#### Information provided:
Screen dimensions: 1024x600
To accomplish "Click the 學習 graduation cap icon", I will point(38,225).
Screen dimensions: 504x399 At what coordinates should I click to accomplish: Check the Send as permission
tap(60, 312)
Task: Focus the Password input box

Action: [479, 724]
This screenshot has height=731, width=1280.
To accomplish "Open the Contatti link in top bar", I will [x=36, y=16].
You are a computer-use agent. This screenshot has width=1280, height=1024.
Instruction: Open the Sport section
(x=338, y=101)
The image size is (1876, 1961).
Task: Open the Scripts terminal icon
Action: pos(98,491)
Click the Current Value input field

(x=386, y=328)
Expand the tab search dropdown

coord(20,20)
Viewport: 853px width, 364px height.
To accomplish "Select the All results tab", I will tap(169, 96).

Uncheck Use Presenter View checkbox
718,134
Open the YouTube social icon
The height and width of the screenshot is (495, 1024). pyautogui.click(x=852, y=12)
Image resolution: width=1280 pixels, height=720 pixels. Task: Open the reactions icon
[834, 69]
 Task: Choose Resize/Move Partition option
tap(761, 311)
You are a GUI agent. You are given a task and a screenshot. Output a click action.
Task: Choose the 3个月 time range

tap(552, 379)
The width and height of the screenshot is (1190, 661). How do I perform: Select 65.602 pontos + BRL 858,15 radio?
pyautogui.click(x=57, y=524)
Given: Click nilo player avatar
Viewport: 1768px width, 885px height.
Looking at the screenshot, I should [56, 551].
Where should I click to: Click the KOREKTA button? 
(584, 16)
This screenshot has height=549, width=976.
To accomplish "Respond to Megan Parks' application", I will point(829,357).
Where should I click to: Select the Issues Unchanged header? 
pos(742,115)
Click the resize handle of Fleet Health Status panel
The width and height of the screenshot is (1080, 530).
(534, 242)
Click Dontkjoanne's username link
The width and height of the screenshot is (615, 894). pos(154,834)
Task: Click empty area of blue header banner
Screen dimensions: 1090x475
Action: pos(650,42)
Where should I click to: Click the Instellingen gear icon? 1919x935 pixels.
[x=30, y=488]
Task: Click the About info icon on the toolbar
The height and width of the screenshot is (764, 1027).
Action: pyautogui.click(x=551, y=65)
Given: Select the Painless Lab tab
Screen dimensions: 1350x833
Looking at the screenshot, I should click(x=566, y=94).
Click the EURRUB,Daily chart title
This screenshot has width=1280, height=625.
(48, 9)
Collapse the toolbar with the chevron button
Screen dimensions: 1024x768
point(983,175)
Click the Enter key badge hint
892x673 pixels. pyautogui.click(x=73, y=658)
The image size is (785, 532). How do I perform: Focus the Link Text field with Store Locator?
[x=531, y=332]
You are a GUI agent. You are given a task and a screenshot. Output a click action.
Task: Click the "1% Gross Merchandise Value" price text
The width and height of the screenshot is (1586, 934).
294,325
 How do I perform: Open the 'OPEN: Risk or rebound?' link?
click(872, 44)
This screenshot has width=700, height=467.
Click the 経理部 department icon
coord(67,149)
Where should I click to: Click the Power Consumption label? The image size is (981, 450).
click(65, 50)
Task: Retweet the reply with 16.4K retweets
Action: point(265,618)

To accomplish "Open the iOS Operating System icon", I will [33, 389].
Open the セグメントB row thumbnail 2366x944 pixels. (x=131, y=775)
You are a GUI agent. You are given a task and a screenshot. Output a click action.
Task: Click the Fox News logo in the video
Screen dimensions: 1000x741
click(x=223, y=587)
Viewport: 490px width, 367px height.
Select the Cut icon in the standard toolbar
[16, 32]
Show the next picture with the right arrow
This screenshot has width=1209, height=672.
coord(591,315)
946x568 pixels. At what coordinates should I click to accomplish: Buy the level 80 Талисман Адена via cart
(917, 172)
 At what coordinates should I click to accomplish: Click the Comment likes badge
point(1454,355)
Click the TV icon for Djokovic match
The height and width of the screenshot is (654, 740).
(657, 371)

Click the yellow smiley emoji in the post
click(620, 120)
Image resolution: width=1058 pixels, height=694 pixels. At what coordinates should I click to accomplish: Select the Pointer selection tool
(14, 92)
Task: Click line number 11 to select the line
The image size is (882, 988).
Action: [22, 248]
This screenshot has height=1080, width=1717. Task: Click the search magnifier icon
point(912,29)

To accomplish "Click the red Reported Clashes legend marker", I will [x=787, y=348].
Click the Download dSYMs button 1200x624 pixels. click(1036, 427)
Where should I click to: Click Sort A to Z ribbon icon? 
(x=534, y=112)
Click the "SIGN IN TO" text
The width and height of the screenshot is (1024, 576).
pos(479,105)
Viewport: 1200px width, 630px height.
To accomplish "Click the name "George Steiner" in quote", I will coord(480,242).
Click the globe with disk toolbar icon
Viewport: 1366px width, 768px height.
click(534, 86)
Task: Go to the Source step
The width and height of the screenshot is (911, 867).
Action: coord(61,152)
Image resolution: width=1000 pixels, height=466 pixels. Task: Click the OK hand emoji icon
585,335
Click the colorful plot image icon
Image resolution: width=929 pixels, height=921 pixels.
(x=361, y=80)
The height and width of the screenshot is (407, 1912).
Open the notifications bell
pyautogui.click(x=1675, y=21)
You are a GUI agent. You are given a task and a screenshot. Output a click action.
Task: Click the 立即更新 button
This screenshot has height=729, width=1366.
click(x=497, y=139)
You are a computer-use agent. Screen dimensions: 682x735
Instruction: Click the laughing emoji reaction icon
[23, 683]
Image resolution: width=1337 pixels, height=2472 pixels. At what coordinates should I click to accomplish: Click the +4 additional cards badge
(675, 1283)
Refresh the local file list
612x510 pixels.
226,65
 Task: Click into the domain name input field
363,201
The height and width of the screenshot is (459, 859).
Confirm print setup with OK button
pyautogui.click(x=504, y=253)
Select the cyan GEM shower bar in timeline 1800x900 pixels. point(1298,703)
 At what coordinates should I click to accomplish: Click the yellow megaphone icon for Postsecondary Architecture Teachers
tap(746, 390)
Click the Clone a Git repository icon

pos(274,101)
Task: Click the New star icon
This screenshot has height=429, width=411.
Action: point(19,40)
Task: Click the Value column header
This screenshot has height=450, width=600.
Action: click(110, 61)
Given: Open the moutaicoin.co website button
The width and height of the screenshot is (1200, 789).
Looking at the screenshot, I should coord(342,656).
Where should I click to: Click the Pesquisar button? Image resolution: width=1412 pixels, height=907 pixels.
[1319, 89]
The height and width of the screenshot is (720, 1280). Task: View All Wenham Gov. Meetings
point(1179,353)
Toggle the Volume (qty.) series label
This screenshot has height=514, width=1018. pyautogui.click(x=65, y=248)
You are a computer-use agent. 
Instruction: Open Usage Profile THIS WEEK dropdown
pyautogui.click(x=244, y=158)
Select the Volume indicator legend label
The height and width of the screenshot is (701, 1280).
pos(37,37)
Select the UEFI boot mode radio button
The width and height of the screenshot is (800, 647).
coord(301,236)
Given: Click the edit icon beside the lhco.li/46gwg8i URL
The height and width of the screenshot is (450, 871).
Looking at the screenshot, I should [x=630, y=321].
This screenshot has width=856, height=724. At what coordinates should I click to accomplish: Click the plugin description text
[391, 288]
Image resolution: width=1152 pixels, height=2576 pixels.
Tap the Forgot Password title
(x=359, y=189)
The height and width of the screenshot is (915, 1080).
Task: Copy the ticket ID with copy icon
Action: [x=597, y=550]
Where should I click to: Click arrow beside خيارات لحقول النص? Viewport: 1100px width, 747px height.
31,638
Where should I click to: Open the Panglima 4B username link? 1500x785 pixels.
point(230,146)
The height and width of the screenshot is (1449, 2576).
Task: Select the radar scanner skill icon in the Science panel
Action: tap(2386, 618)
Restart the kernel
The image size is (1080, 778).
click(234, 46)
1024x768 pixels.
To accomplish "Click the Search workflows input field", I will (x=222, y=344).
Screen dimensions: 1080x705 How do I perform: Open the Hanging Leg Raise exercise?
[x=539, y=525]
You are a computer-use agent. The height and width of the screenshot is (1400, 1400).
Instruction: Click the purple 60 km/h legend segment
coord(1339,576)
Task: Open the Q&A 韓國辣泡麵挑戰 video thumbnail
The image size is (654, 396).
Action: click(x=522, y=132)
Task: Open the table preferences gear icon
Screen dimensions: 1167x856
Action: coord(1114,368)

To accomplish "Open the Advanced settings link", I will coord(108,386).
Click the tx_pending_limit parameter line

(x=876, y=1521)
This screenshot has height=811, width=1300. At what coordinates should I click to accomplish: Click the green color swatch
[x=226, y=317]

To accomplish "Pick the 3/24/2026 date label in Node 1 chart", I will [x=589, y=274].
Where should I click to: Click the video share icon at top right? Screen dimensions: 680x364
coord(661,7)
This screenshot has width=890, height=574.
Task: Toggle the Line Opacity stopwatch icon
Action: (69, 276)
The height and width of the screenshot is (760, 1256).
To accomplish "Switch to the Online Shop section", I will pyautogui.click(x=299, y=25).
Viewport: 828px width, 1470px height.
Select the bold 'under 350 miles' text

#### Action item:
Where the listing above has a line with "The height and width of the screenshot is (764, 1027).", start there, and output every line exactly through the line with "Task: Click line number 11 to select the line", which is also included.

#### Solution to the problem:
The height and width of the screenshot is (764, 1027).
Action: pyautogui.click(x=551, y=65)
Given: Select the Painless Lab tab
Screen dimensions: 1350x833
Looking at the screenshot, I should click(x=566, y=94).
Click the EURRUB,Daily chart title
This screenshot has width=1280, height=625.
(48, 9)
Collapse the toolbar with the chevron button
Screen dimensions: 1024x768
point(983,175)
Click the Enter key badge hint
892x673 pixels. pyautogui.click(x=73, y=658)
The image size is (785, 532). How do I perform: Focus the Link Text field with Store Locator?
[x=531, y=332]
You are a GUI agent. You are given a task and a screenshot. Output a click action.
Task: Click the "1% Gross Merchandise Value" price text
The width and height of the screenshot is (1586, 934).
294,325
 How do I perform: Open the 'OPEN: Risk or rebound?' link?
click(872, 44)
This screenshot has width=700, height=467.
Click the 経理部 department icon
coord(67,149)
Where should I click to: Click the Power Consumption label? The image size is (981, 450).
click(65, 50)
Task: Retweet the reply with 16.4K retweets
Action: point(265,618)

To accomplish "Open the iOS Operating System icon", I will [33, 389].
Open the セグメントB row thumbnail 2366x944 pixels. (x=131, y=775)
You are a GUI agent. You are given a task and a screenshot. Output a click action.
Task: Click the Fox News logo in the video
Screen dimensions: 1000x741
click(x=223, y=587)
Viewport: 490px width, 367px height.
Select the Cut icon in the standard toolbar
[16, 32]
Show the next picture with the right arrow
This screenshot has width=1209, height=672.
coord(591,315)
946x568 pixels. At what coordinates should I click to accomplish: Buy the level 80 Талисман Адена via cart
(917, 172)
 At what coordinates should I click to accomplish: Click the Comment likes badge
point(1454,355)
Click the TV icon for Djokovic match
The height and width of the screenshot is (654, 740).
(657, 371)

Click the yellow smiley emoji in the post
click(620, 120)
Image resolution: width=1058 pixels, height=694 pixels. At what coordinates should I click to accomplish: Select the Pointer selection tool
(14, 92)
Task: Click line number 11 to select the line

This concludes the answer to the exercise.